Recherches bibliques sur le culte des chrétiens.djvu/État actuel de l’église


État actuel de l’église.

Si l’on compare ce qu’était l’église primitive avec l’état dans lequel l’église est aujourd’hui, on reconnaît immédiatement entre ces deux situations une immense différence. La puissance des ténèbres a corrompu toutes choses dans le royaume de Dieu sur la terre ; mais ici nous ne nous occupons que de ce qui concerne le démembrement de l’église.

La véritable église, tout en conservant son unité spirituelle, a perdu son unité extérieure : elle est démembrée, et elle est tombée dans un état où tout est confusion.

La chrétienté professante, ce royaume où le bon grain est aujourd’hui disséminé parmi l’ivraie[1], est par là même une Babel[2], vu que les enfants de Dieu y sont mêlés avec les enfants du malin. De plus, cette fausse chrétienté est elle-même divisée en plusieurs portions distinctes, qui se nomment églises orientales, église grecque, église romaine, église anglicane, église luthérienne, église réformée. Et ces diverses corporations, hostiles les unes aux autres, propagent la division partout ou pénètre le christianisme.

Et quant aux corporations religieuses qui se sont formées en dehors des églises de peuples, pour éviter soit le mélange avec le monde, soit seulement le gouvernement de l’État, ne sont-elles pas aussi elles-mêmes divisées en un nombre toujours croissant de fractions diverses de l’église ?

De plus, tout ce qui, dans le principe, unissait les croyants les divise aujourd’hui. Les différentes idées qu’on se fait de l’église, le culte, le ministère, le baptême, la cène sont tout au tant d’occasions de division ; et cette division des vrais chrétiens eux-mêmes se répand et s’établit dans toutes les contrées où s’établit l’Évangile, en sorte que partout la désunion s’introduit, subsiste, s’enracine et ne fait que grandir.

Ne disons pas, comme on le fait souvent, pour justifier cet affreux désordre, que ces diverses corporations sont les divers corps d’une même armée. Dieu n’a pas établi une armée divisée en plusieurs corps opposés les uns aux autres. Il a établi l’église ; répartie, il est vrai, dans une multitude de réunions locales, mais qui renfermaient chacune tous les chrétiens de leurs localités respectives ; assemblées unies, toutes entre elles par une même foi et un même culte et formant, par leur totalité, l’église, le corps de Christ sur la terre. Il y a un seul corps (Éph. IV, 4), et non plusieurs corps.

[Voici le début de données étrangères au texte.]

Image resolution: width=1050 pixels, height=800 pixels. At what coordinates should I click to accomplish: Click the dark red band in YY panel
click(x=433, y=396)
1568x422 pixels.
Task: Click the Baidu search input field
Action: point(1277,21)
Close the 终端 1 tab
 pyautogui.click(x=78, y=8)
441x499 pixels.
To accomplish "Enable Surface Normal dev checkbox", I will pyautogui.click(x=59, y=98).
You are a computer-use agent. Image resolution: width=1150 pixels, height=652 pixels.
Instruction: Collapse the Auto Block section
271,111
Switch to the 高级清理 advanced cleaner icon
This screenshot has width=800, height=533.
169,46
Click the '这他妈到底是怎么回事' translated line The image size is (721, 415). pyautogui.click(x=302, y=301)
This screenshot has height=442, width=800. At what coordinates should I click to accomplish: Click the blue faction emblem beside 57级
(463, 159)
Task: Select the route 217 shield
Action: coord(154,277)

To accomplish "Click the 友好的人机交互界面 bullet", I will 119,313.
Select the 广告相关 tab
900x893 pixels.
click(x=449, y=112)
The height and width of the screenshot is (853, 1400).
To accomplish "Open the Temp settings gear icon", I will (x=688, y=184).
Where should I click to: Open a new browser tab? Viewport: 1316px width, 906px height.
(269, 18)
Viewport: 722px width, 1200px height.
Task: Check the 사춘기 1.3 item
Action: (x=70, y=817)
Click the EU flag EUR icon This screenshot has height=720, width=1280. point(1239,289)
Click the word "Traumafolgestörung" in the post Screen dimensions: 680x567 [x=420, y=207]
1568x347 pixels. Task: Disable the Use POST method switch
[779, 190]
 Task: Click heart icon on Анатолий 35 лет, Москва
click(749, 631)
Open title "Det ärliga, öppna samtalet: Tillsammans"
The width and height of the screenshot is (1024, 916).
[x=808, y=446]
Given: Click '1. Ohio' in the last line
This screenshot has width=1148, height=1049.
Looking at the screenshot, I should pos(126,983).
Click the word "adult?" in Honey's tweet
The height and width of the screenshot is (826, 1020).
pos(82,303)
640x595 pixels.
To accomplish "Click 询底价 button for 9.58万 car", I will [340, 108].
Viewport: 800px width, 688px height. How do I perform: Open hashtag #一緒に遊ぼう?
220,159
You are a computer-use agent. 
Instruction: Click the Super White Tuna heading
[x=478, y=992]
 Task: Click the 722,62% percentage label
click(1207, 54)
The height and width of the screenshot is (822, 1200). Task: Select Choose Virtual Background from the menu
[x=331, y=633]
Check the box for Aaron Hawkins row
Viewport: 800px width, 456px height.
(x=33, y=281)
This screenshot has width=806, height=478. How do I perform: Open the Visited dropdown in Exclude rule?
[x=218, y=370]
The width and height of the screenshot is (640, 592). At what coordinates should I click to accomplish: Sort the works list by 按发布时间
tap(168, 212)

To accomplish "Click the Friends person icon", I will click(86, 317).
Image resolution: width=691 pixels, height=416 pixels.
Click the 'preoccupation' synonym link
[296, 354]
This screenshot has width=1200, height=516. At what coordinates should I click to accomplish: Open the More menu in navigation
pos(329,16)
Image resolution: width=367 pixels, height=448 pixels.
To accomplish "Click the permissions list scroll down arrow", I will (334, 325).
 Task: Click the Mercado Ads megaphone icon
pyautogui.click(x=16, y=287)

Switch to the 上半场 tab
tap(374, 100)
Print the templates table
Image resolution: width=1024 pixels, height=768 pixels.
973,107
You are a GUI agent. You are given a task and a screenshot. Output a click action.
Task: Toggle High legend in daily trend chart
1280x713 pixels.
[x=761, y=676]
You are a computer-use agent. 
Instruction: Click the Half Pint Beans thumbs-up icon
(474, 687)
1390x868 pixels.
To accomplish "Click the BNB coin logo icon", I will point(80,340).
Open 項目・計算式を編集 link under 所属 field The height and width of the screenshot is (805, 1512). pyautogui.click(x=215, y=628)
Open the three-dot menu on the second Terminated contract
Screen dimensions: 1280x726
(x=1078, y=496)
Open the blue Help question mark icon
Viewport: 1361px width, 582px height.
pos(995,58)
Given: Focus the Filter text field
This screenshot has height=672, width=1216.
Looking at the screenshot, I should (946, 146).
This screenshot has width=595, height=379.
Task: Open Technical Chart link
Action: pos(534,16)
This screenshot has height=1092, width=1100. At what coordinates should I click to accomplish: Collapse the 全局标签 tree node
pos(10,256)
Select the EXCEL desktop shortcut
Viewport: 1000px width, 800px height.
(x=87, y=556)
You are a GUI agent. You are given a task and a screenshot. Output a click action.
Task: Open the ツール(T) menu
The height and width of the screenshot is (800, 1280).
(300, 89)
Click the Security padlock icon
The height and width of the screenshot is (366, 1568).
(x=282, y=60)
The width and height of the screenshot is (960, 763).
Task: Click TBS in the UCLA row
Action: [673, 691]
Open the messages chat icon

On entend aussi assez fréquemment soutenir que la diversité d’églises est un bien plutôt qu’un mal, en ce qu’elle entretient entre les divers corps religieux une émulation salutaire. Mais quand cette émulation se change en une rivalité humaine, ou qu’elle suggère une activité charnelle et des moyens peu délicats pour attirer ou re tenir à soi les âmes, est-elle un bien ?

Et si l’on avance, comme on le fait encore, qu’il y a cet avantage dans la variété des congrégations, savoir que chacune possède son don spécial et occupe sa place dans l’œuvre du Seigneur, ne sent-on pas que, supposé que cela fût vrai, il serait bien plus avantageux que tous ces dons, au lieu d’être isolés les uns des autres et de n’être utiles que chacun dans sa sphère particulière, fussent tous réunis et agissent tous en commun pour l’utilité commune ? Dieu, sans doute, peut utiliser le mal, et il le fait sans cesse ; mais quel bien peut-il y avoir dans la séparation de ce qu’il avait uni et dans le renversement de son ouvrage ?

Il n’est pas rare non plus d’entendre affirmer que cette division ne provient que d’une volonté obstinée et qu’il suffirait d’une persécution violente pour fondre ensemble tous ces éléments divers. — De tels propos révèlent évidemment peu d’intelligence du mystère d’iniquité et de la puissance persévérante qui en poursuit l’accomplissement. Et quant à l’effet de la persécution, il est possible qu’elle ébranlât des opinions mal établies et aussi qu’elle produisît un développement d’amour fraternel entre les chrétiens divisés. Mais de là à l’abandon de convictions fortes et dans lesquelles la conscience est engagée il y a loin : et la persécution ne peut pas faire que ce qui était vrai pour nous hier de vienne faux pour nous demain.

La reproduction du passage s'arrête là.